OPTIMADE icon indicating copy to clipboard operation
OPTIMADE copied to clipboard

InChIKey property

Open merkys opened this issue 1 year ago • 11 comments

This PR adds InChIKey property for structure entries. InChIKey is a chemical structure descriptor alternative to SMILES (proposed in #368). InChIKey is said to avoid the the ambiguity the SMILES possesses, moreover, it does not have any internal structure (essentially being a "chemical checksum"), thus there should be no issues with its comparisons.

Pinging people who have expressed their interest for comments: @eimrek @utf @Austin243

merkys avatar Jun 08 '23 07:06 merkys

Workshop: after the above workshop comment has been considered/handled this should be merged.

We have discussed if "complicated derived non-unique descriptors" really belongs inside the structures entry. However, before we have a decision/design on where they should go, we should accept fields that are useful and desired into the structures endpoint for now.

A similar regard holds for the desire to allow application area/subconsortia prefixes. Until we have a model for that, we merge fields without them.

rartino avatar Jun 09 '23 07:06 rartino

@merkys @ml-evs What do you think - should we still add this to "core OPTIMADE" as decided in the web meet. Or, now that we are hopefully somewhat close to merging #473, should all of these 'chemically oriented fields" currently waiting in PRs by @merkys instead go in its own namespace?

These PRs are affected: #466 #465 #436 #398 - and the question is if they should be labeled 'status/blocked' (blocking on #473) or 'status/waiting-for-update' (since they all currently are sitting with comments to address before merging)

Edit: possibly also #400, #396, or would those go in a "bio" prefix?

rartino avatar Jan 10 '24 09:01 rartino

@merkys @ml-evs What do you think - should we still add this to "core OPTIMADE" as decided in the web meet. Or, now that we are hopefully somewhat close to merging #473, should all of these 'chemically oriented fields" currently waiting in PRs by @merkys instead go in its own namespace?

These PRs are affected: #466 #465 #436 #398 - and the question is if they should be labeled 'status/blocked' (blocking on #473) or 'status/waiting-for-update' (since they all currently are sitting with comments to address before merging)

Edit: possibly also #400, #396, or would those go in a "bio" prefix?

On purely technical/scientific terms I think this field would be perfect to seed a cheminformatics namespace (along with SMARTS/SMILES etc -- would have to figure out how to allow filter_smarts as a custom URL param too...). However on a purely development practice, I worry that we don't have the level of engagement or scale to spread ourselves so thinly across these various namespaces, in which case just loading up the core OPTIMADE namespace is maybe preferable. Happy to discuss!

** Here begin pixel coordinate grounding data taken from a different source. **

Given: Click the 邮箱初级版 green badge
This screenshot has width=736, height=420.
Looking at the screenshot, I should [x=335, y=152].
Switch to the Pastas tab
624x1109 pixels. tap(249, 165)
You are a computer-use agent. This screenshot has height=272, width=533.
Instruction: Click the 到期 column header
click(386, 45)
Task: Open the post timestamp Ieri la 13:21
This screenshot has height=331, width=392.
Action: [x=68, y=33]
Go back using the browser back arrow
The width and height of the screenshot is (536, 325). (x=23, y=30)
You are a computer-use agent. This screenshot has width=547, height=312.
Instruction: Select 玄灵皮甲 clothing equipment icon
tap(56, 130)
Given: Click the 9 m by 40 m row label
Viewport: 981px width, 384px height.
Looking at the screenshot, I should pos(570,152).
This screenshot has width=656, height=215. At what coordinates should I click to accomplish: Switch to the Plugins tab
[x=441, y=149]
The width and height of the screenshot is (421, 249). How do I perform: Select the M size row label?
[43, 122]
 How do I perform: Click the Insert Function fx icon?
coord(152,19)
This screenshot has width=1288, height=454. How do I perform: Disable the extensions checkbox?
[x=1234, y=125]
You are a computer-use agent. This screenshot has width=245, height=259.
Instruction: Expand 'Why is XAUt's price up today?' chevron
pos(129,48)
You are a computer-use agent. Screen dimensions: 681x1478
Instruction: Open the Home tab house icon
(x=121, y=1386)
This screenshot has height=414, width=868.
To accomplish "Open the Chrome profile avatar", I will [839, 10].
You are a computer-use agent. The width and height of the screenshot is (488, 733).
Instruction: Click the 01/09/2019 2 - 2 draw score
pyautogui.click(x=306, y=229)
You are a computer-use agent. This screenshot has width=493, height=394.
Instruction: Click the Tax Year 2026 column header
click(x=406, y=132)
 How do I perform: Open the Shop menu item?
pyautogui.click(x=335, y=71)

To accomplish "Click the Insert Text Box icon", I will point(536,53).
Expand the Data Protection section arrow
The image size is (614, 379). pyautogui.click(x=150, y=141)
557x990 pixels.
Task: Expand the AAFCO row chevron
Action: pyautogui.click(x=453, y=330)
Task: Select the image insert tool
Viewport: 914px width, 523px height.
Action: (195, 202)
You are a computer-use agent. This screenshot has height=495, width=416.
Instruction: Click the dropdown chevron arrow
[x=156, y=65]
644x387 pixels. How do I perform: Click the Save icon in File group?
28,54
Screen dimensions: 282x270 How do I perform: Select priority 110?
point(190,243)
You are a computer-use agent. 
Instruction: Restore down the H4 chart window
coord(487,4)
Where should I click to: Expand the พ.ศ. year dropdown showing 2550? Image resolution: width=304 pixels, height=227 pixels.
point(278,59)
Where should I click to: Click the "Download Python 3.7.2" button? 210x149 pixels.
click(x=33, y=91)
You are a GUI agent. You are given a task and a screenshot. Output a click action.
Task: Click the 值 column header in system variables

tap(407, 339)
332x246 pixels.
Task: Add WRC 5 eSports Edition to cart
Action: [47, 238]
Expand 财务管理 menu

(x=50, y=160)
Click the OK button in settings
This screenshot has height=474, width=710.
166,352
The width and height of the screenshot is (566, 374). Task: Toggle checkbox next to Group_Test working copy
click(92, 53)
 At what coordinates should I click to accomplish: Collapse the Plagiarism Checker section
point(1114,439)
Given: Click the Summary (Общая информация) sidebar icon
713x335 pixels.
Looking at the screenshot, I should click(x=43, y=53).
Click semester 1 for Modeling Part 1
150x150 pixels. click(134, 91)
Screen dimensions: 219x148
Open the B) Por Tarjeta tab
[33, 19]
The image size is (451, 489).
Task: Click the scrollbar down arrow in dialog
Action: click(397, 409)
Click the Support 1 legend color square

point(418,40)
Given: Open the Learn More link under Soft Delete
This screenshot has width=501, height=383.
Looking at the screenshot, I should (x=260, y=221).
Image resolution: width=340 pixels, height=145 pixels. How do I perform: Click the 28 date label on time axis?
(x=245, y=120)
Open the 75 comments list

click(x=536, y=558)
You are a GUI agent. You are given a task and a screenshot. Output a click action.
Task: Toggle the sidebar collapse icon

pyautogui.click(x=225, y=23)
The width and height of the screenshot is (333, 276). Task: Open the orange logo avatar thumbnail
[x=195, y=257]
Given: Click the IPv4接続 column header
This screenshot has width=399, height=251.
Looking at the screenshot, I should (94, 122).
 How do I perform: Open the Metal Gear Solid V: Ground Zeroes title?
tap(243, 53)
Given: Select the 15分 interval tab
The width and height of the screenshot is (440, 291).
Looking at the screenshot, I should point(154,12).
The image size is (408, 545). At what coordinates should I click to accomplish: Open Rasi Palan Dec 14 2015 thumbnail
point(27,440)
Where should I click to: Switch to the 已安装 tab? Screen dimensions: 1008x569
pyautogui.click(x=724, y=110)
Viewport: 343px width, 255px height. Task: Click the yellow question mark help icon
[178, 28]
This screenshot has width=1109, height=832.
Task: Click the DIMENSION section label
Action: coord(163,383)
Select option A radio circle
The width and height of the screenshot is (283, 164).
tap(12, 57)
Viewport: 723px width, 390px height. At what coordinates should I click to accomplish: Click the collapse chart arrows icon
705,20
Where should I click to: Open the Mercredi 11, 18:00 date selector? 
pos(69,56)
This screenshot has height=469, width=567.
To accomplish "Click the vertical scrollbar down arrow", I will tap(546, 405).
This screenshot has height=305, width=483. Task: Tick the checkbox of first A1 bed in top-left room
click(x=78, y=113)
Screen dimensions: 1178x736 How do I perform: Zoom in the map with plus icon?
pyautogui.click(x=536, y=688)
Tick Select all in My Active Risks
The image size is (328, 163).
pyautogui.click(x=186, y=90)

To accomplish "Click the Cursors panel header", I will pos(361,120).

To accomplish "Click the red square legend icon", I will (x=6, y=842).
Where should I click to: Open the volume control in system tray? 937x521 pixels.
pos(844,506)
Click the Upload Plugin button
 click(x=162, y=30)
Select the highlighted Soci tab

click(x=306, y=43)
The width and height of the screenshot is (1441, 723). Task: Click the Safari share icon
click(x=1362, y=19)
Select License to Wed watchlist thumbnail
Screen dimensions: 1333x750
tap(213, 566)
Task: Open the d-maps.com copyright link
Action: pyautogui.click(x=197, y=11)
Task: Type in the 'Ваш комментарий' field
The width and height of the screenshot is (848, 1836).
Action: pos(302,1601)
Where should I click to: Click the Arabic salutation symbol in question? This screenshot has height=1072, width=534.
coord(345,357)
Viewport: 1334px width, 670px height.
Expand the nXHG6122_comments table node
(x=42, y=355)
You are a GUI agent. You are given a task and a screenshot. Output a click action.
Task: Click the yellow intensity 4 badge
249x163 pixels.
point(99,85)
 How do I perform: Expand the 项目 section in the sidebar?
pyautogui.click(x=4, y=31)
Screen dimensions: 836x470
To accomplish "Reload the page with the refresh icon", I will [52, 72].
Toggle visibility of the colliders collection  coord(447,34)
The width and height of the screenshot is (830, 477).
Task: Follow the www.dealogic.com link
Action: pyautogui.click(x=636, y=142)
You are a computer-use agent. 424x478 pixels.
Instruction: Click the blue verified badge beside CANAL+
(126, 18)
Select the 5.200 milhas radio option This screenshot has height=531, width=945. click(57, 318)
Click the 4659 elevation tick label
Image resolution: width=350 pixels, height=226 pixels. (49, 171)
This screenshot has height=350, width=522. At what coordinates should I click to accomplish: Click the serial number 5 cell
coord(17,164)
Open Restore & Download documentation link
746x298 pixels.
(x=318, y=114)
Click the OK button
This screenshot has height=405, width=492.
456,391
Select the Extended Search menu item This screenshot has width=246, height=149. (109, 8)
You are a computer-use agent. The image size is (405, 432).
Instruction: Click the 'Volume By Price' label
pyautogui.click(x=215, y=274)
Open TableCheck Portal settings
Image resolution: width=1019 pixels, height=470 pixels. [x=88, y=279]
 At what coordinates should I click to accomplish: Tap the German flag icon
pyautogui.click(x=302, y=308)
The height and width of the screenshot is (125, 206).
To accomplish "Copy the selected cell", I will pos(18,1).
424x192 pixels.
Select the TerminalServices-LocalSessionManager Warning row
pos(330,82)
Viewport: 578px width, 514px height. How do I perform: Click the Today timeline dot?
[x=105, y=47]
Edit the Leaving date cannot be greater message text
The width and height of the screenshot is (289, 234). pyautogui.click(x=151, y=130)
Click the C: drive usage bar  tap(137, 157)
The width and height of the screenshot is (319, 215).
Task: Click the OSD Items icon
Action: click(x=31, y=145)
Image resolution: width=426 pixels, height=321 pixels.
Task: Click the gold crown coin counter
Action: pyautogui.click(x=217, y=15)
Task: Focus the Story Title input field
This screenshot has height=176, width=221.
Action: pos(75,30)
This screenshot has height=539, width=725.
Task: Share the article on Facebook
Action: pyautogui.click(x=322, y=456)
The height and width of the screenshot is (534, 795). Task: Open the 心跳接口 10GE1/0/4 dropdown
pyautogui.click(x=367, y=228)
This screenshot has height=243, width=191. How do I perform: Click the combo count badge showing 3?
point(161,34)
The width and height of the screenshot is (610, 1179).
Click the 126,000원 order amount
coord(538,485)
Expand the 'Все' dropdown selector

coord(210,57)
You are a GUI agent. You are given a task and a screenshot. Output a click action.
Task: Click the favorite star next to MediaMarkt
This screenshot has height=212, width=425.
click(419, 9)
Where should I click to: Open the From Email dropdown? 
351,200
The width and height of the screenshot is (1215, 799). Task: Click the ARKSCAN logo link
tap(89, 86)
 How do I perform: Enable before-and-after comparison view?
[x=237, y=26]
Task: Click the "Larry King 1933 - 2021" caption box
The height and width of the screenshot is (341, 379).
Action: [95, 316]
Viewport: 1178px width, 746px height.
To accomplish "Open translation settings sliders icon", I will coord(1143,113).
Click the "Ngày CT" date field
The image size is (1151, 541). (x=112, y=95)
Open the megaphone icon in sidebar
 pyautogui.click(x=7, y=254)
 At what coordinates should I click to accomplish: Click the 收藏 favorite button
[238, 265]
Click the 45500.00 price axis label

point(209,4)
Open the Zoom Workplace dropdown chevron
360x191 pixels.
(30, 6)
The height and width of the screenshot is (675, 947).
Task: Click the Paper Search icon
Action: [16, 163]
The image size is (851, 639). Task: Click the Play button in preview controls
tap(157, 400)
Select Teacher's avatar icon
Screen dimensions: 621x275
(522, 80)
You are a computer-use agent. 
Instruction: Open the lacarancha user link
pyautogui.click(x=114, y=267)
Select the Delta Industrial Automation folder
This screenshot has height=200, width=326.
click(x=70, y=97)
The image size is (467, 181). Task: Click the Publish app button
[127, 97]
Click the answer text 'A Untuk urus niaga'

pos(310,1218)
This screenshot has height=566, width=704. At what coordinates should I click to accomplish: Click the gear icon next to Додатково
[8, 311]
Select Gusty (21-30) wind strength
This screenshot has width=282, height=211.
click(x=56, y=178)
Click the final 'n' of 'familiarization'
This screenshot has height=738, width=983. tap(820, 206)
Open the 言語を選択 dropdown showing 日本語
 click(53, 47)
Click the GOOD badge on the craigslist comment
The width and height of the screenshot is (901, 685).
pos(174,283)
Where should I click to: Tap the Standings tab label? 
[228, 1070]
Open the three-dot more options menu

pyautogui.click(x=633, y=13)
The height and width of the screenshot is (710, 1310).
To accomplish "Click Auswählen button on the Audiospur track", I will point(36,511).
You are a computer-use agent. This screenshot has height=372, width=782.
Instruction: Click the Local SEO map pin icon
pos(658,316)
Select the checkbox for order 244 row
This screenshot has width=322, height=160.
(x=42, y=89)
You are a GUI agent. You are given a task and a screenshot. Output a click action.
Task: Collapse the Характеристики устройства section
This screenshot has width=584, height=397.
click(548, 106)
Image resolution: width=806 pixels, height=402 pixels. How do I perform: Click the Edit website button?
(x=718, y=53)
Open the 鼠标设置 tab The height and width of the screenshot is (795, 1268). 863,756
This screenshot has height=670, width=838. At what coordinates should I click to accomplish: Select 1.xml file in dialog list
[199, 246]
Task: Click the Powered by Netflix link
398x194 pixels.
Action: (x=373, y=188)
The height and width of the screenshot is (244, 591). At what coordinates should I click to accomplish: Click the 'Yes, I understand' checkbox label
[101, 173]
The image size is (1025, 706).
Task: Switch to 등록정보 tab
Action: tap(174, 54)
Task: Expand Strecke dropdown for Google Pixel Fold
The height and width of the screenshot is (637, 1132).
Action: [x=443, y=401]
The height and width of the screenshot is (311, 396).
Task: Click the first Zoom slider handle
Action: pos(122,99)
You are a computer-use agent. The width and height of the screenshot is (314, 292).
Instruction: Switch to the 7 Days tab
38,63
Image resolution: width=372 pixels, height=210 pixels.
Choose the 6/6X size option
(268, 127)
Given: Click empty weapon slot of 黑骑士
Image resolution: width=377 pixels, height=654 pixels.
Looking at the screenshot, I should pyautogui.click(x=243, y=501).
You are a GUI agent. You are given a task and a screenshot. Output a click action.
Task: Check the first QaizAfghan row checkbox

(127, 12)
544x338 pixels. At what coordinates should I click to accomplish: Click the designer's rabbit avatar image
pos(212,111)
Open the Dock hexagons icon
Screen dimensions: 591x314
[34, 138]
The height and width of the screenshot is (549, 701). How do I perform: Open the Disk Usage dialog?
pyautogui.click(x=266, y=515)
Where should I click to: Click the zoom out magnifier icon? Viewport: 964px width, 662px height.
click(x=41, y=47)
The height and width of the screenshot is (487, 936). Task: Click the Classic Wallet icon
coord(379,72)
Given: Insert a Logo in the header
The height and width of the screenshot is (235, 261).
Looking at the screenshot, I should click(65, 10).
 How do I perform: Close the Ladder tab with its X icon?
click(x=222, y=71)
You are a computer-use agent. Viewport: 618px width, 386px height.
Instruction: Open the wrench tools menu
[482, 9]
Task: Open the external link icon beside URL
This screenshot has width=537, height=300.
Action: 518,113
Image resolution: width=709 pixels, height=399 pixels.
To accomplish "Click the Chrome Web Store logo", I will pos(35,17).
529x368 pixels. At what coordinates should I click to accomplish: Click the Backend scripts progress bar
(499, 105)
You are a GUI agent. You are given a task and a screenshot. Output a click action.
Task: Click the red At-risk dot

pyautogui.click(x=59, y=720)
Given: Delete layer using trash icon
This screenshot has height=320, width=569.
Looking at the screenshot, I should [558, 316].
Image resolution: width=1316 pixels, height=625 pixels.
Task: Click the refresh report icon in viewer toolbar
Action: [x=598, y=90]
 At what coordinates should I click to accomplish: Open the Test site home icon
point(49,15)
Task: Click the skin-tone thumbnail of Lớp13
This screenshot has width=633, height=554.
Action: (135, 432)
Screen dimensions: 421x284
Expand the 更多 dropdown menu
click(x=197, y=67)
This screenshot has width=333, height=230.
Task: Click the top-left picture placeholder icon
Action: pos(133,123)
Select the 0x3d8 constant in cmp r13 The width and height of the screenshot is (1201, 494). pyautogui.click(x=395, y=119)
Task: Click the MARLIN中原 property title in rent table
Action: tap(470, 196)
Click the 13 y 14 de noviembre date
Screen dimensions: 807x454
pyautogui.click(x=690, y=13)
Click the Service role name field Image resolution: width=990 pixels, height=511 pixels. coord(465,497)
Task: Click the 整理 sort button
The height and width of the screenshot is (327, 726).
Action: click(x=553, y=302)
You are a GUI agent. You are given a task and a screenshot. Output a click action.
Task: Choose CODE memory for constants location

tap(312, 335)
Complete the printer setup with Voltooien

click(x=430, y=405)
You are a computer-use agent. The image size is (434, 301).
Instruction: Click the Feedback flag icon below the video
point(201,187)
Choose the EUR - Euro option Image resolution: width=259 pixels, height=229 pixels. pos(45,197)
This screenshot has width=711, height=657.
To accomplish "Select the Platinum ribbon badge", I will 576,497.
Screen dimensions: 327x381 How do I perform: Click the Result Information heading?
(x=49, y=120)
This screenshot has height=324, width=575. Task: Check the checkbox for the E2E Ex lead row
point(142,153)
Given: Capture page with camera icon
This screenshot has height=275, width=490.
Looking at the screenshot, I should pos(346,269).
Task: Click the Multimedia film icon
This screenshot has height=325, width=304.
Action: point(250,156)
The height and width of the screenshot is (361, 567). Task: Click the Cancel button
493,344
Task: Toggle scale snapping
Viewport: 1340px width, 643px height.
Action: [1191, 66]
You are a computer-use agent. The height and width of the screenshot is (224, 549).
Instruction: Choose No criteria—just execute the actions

ml-evs avatar Jan 10 '24 22:01 ml-evs

@ml-evs maybe we can use this example to try out the infrastructure and see where we hit snags? I'm not sure we absolutely need engagement at this point, we already have 4-6 PR:s for properties to place in such a namespace-provider standard, which we can do under a "v0.1" to mark that things are highly experimental. If people show up who want to manage this, we'll happily hand off the repo to them.

I've created a couple of new repos for this:

  • https://github.com/Materials-Consortia/definition-provider-template : GitHub template repo to create new definition-provider repos
  • https://github.com/Materials-Consortia/namespace-cheminformatics : live repo for the cheminformatics prefix where we can try to integrate @merkys cheminformatics definitions and see how far we get.

rartino avatar Jan 11 '24 00:01 rartino

Great! Thanks for this @rartino -- I definitely stalled in my attempts to do the same thing. I will try to migrate https://github.com/Materials-Consortia/optimade-stability-namespace in the same direction.

ml-evs avatar Jan 11 '24 14:01 ml-evs

@merkys @ml-evs What do you think - should we still add this to "core OPTIMADE" as decided in the web meet. Or, now that we are hopefully somewhat close to merging #473, should all of these 'chemically oriented fields" currently waiting in PRs by @merkys instead go in its own namespace?

These PRs are affected: #466 #465 #436 #398 - and the question is if they should be labeled 'status/blocked' (blocking on #473) or 'status/waiting-for-update' (since they all currently are sitting with comments to address before merging)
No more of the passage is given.